Quando eu me olho no espelho, eu vejo alguém que ainda tem medo do escuro, que acha que vai vencer, mesmo sabendo que a vida não é um jogo. Alguém que não pode parar de brincar, mas também não pode brincar com fogo. Alguém que passou a infância brincando, que aprendeu a andar de ônibus bem cedo, que se acostumou a viver com as dificuldades, porque não tinha outra escolha. Mas alguém que hoje em dia ama desesperadamente, por escolha própria, em meio a tantas outras opções. Quando eu me olho no espelho, eu vejo uma criança boba. Essa criança não é de ninguém. Só não sei dizer se ela foi abandonada, ou se foi ela quem abandonou todo mundo.

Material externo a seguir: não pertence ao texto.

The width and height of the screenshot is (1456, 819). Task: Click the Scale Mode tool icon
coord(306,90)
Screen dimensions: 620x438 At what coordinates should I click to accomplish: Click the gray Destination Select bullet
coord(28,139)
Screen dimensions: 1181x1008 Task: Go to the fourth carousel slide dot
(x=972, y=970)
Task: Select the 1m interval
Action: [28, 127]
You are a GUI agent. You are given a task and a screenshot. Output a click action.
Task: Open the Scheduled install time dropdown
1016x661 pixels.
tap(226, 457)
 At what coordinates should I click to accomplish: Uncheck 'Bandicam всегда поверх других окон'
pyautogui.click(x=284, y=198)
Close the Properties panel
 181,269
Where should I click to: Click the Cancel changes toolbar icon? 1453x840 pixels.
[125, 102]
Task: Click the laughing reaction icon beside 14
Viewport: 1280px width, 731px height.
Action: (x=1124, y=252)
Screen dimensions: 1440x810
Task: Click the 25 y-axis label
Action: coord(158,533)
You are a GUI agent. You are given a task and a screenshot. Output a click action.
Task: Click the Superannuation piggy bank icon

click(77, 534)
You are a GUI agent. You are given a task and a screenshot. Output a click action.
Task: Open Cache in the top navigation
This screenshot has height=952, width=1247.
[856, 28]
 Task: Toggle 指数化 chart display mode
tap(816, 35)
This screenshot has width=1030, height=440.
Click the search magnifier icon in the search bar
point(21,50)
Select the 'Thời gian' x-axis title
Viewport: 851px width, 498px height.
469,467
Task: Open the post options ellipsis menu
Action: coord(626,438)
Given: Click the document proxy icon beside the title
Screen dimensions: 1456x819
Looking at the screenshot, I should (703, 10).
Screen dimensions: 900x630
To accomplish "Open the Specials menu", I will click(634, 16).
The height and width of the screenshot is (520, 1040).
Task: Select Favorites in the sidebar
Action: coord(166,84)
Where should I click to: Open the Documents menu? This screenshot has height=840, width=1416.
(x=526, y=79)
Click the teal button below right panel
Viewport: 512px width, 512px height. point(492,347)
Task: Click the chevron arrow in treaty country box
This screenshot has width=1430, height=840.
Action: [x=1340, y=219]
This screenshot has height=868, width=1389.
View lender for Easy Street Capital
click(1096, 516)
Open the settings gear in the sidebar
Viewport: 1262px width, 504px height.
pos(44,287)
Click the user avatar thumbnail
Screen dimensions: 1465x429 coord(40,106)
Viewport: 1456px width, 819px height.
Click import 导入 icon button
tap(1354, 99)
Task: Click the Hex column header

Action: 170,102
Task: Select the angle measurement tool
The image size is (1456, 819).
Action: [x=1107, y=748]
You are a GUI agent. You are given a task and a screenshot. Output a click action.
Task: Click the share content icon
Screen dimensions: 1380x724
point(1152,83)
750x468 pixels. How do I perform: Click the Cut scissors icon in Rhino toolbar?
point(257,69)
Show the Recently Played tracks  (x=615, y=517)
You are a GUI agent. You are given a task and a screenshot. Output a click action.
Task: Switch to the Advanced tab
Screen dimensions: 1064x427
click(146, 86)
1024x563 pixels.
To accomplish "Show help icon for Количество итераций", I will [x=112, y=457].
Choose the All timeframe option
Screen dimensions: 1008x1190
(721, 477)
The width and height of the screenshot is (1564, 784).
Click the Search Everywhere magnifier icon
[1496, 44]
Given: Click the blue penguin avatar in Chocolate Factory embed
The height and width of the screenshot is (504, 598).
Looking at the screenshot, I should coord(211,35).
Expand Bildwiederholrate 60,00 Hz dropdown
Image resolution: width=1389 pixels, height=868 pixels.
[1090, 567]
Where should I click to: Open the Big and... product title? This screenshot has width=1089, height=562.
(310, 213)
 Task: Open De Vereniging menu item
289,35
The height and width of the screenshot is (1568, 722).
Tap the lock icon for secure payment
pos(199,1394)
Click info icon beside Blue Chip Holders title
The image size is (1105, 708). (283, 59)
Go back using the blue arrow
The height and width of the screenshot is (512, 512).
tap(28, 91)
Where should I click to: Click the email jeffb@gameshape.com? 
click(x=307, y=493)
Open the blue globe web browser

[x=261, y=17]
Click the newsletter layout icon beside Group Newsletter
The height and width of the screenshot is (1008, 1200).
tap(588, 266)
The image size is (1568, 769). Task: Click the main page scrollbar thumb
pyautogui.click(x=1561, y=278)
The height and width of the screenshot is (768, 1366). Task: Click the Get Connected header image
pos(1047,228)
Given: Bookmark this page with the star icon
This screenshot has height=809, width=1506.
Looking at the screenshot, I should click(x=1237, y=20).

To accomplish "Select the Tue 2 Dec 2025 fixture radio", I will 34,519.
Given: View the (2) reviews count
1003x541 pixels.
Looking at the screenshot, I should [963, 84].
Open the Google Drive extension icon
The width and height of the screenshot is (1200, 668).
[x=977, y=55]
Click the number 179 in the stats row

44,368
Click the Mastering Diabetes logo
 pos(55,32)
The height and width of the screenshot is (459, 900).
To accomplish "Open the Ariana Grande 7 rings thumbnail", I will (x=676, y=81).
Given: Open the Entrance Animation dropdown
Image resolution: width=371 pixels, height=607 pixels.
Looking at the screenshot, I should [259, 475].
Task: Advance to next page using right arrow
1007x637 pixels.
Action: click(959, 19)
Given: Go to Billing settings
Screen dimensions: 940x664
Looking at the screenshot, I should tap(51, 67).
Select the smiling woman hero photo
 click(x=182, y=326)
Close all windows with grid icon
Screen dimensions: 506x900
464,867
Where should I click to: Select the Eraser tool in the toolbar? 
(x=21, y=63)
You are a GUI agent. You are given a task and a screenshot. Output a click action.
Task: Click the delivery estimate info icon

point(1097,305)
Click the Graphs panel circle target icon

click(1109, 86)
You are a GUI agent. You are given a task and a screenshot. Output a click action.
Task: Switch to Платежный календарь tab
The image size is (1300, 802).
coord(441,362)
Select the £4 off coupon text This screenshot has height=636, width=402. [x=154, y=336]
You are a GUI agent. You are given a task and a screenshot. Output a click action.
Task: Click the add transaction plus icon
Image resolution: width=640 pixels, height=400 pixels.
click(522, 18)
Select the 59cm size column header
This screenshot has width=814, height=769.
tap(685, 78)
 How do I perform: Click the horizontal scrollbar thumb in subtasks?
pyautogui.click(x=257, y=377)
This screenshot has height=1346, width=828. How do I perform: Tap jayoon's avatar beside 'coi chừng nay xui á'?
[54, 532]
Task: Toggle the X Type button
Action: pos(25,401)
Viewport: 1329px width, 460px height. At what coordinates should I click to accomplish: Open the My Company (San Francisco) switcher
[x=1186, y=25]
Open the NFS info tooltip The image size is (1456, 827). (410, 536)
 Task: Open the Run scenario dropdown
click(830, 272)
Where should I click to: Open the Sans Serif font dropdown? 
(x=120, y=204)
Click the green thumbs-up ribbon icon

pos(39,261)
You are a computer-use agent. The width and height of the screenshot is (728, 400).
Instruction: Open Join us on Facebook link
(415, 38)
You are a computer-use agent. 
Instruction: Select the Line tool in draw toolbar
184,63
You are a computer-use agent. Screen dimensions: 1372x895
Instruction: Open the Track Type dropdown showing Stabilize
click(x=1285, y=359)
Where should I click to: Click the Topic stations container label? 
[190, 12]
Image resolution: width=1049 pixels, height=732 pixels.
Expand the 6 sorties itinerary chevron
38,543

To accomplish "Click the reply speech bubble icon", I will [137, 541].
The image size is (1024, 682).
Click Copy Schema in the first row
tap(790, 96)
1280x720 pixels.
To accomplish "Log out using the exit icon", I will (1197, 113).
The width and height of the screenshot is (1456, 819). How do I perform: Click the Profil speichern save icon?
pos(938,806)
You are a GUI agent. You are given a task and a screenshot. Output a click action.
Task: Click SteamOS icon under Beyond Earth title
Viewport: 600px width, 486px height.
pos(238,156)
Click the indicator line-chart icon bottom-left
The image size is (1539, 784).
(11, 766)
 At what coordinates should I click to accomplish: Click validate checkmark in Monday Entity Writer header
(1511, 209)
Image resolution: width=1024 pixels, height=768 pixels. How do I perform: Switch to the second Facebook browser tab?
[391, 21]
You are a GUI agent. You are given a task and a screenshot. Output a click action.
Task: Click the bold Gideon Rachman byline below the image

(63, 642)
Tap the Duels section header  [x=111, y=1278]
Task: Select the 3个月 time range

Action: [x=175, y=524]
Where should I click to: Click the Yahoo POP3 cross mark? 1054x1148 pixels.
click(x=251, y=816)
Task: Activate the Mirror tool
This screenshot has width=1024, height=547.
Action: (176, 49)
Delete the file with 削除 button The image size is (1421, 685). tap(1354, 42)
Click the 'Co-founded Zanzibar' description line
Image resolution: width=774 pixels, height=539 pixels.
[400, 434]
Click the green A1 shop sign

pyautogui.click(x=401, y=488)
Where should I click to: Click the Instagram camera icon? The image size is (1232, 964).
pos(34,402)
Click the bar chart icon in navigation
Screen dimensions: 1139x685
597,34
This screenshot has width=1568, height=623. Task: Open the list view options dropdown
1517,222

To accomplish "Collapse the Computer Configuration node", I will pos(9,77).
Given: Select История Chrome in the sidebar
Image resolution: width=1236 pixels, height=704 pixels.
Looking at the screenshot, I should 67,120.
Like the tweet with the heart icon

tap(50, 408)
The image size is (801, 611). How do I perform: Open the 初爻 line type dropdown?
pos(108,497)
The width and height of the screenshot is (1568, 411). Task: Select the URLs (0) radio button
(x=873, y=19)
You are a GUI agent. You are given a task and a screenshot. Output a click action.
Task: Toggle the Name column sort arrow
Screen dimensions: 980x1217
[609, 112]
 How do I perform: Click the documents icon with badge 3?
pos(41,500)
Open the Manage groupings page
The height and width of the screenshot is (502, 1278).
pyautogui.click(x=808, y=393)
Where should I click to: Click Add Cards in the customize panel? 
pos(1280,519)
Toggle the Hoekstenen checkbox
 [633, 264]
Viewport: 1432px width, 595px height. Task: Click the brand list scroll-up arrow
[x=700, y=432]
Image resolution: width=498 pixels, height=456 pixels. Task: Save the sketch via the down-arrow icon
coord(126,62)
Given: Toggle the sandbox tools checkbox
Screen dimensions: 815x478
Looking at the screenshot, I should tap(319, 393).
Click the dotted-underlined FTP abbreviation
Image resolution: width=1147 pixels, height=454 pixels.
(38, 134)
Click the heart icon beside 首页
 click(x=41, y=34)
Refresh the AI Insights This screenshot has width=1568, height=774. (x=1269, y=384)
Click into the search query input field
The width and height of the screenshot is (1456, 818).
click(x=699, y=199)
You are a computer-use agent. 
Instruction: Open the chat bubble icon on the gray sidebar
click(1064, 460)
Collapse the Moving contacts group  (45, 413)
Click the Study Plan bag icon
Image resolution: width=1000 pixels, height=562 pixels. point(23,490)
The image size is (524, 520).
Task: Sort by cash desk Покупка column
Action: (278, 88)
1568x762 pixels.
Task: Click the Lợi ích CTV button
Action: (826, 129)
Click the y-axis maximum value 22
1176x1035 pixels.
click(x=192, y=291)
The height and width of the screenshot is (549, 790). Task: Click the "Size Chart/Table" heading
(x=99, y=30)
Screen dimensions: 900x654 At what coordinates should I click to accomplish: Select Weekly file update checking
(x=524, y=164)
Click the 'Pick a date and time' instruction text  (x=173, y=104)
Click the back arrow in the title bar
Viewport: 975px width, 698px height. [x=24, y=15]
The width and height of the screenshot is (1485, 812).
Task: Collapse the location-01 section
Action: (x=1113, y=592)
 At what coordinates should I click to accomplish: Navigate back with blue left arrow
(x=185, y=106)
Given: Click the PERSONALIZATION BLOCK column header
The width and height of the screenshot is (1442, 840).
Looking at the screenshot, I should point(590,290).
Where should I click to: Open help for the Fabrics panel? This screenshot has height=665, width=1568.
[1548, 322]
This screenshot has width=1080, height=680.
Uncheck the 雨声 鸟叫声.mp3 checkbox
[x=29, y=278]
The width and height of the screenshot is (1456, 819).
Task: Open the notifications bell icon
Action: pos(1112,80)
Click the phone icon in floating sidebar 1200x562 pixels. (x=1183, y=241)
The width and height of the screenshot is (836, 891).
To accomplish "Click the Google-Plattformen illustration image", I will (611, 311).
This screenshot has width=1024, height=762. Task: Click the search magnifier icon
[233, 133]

'' E de tudo que posso ser pra você eu só pediria que nunca fugisse de mim, nem mesmo quando por alguma razão eu deixasse a máscara cair, eu irei segurar sua mão como quem segura a mão de alguém que esteja pendurado sobre um barranco. E seguirei por dias, semanas, meses tentando tocar o seu coração até que um dia eu consiga...''


"No fim destes dias encontrar você que me sorri, que me abre os braços, que me abençoa e passa a mão na minha cara marcada, na minha cabeça confusa, que me olha no olho e me permite mergulhar no fundo quente da curva do teu ombro. Mergulho no cheiro que não defino, você me embala dentro dos seus braços e você me beija e você me aperta e você me aquieta repetindo que está tudo bem, tudo, tudo bem."
... Hoje eu preciso ouvir qualquer palavra tua!